According to one popular myth, the word “cocktail” derives from the use of roosters’ tails to garnish beverages in Colonial America. Whatever your cocktail, wine or beer needs, forgo the convenience market and shop at a liquor store for the biggest selection. Here are some popular terms in the world of liquor stores.
Aging – Some spirits, such as whiskey, are aged in wood barrels. Wine and port are aged in the bottles you buy them in. Age does not necessarily make the spirit better.
Liquor – Liquor is a distilled (rather than fermented) spirit. Examples include rum, distilled from molasses, vodka, distilled from potatoes, and gin, which is flavored with juniper for a piney taste.
Liquor Laws – Liquor laws vary by state and county. These laws regulate such variables as who can sell alcohol, at what times, and how it must leave the store (usually, in a bag). The variance on liquor laws in great; in some states you can buy alcohol from a drug store at 7 am, and in other states, you can’t buy any alcohol on Sunday. In Wisconsin, minors can consume liquor under supervision.
Mixer – A mixer is the part of a cocktail that isn’t alcoholic. Juice and carbonated drinks are popular mixers. You can also buy premade mixers such as daiquiri and Bloody Mary mixes.
Proof – “Proof” refers to how much alcohol is in the beverage, listed by percentage. Beer is typically at about five percent, malted beer is around 7-9 percent, and liquor is close to 80 proof.

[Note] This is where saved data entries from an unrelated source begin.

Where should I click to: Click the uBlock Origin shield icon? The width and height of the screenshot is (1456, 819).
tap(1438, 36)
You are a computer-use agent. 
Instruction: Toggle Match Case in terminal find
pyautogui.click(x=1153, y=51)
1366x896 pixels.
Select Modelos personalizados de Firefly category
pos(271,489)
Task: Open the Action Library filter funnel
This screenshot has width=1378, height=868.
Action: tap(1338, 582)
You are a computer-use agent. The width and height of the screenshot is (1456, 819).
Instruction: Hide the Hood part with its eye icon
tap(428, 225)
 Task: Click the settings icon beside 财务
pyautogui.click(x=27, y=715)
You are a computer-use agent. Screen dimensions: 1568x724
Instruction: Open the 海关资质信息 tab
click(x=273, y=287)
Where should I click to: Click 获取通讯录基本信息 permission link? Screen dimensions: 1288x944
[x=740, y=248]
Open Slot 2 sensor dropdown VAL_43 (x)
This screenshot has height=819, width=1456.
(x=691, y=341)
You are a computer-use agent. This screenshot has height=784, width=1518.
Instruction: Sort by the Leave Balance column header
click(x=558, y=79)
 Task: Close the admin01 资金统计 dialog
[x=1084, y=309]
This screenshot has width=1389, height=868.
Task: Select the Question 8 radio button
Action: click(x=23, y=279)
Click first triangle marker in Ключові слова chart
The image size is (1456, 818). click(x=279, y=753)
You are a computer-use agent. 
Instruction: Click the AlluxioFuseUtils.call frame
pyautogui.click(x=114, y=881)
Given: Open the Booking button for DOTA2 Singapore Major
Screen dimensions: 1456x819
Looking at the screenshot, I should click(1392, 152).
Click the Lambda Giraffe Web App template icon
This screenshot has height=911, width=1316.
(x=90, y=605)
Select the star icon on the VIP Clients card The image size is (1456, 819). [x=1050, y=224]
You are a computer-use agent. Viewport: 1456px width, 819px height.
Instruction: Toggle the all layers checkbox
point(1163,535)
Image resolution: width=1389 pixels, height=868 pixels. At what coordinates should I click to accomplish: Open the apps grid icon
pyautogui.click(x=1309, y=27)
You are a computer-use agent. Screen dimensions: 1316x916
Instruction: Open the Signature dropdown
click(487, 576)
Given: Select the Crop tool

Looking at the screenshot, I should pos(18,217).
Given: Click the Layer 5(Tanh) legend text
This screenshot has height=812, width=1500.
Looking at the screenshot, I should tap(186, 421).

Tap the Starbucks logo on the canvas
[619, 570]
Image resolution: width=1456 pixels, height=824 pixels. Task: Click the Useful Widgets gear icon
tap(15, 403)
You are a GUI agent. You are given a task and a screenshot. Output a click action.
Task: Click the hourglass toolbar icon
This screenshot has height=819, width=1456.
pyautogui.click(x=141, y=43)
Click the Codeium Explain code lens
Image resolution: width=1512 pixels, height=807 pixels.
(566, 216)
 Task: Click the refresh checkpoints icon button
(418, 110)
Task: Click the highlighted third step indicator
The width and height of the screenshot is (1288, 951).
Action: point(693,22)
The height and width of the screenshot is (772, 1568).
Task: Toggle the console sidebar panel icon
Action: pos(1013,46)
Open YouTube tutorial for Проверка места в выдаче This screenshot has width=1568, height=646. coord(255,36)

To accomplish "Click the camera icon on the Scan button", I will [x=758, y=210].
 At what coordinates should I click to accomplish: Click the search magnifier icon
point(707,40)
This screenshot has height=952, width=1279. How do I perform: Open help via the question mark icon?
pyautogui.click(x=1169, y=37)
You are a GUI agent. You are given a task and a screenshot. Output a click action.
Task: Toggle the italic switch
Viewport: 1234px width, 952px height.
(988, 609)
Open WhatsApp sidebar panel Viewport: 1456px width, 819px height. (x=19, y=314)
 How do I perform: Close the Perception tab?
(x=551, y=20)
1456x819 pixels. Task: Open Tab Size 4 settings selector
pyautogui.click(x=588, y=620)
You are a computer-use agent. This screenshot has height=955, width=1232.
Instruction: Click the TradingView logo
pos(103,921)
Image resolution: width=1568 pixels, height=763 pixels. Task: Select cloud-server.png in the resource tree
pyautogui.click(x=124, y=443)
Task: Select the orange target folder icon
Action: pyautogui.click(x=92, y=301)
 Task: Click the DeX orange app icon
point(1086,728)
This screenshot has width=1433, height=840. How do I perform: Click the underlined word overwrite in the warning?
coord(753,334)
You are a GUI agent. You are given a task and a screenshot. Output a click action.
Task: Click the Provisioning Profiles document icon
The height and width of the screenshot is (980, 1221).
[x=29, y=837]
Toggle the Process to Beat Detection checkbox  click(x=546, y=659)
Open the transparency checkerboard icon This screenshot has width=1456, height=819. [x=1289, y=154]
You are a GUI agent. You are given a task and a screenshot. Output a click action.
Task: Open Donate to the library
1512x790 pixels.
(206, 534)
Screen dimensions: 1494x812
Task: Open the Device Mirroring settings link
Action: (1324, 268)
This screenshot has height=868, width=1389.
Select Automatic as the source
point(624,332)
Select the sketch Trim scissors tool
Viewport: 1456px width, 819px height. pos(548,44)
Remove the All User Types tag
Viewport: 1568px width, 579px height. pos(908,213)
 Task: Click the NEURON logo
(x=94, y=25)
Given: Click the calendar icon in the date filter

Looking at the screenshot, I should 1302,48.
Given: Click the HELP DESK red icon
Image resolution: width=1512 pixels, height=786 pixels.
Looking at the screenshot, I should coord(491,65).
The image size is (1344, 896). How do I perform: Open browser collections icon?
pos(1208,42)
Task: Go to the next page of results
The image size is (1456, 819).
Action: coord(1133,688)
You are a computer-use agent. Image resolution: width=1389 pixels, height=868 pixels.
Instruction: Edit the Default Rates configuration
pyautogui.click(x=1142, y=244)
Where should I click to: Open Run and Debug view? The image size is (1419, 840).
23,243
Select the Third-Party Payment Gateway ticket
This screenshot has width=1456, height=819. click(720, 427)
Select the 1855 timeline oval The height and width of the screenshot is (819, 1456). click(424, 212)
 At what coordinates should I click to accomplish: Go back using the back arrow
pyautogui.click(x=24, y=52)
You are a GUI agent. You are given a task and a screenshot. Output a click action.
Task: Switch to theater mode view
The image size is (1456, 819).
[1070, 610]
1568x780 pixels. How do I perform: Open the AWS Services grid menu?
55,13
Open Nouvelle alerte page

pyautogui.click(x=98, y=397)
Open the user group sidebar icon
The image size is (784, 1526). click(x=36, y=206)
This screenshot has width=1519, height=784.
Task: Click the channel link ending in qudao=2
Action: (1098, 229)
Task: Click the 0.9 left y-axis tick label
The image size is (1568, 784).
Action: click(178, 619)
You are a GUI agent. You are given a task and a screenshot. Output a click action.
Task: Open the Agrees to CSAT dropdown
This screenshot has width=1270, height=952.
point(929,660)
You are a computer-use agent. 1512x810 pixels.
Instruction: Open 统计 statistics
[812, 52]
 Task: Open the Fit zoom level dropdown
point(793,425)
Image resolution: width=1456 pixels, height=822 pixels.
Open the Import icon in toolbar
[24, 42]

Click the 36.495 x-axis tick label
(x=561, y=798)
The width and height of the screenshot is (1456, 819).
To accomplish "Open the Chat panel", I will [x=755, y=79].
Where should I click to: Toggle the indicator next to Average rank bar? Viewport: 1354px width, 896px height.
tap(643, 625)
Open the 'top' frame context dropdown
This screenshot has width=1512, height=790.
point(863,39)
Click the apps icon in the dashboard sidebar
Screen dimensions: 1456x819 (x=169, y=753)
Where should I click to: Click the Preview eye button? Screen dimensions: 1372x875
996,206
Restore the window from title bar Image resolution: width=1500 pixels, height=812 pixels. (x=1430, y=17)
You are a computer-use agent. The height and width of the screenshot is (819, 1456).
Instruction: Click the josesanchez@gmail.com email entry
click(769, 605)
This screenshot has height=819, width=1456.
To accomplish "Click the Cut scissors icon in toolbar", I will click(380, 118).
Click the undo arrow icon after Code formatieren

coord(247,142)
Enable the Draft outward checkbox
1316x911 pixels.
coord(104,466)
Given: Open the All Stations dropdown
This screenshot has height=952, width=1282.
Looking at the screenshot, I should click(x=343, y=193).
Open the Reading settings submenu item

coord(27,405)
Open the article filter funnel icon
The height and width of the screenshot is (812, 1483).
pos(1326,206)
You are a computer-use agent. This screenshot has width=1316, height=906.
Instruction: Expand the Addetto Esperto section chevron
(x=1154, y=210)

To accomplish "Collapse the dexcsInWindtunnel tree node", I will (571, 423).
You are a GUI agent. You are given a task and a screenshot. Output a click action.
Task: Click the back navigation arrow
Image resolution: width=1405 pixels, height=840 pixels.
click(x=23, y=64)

Wholesale – The sale of wholesale spirits is usually limited to licensed vendors. However, you can find wholesale and discount prices online, or look for discounts when buying drinks by the case.
Liquor stores are located across the nation. In many states, these stores are the designated dealers and distributors of hard liquor and alcoholic beverages, such as whiskey, vodka, and rum. They sometimes offer various wines and beer brands. Since so many men and women drink on occasion, there is a high demand for high proof liquor, spirits, and mixed drinks. This is why there is such a broad selection of beer, wine, and discount vodka products.
Most towns and cities across the United States offer liquor stores. Typically the owners of these establishments must be licensed dealers. After all, they are selling various spirits, malt beverages, rum mixers, and cocktails to consumers every day. It is essential for these dealers to check the identifications of people who buy beer, whiskey, and wine. After all, it is essential for buyers to be at least 21 years of age. Typically people provide proof of age in the form of a driver’s license. As you may know, many drug and convenience stores also sell liquor, and other alcoholic beverages like beer. These retail establishments typically purchase liquor in bulk at wholesale prices. How the distribution of liquor and wine is regulated often depends on the county, city or state laws.
If you are interested in learning more about liquor stores or markets, and other distributors of beer and wine beverages, you may want to do a little research online. You can also visit or contact local liquor stores in your area, and ask any questions.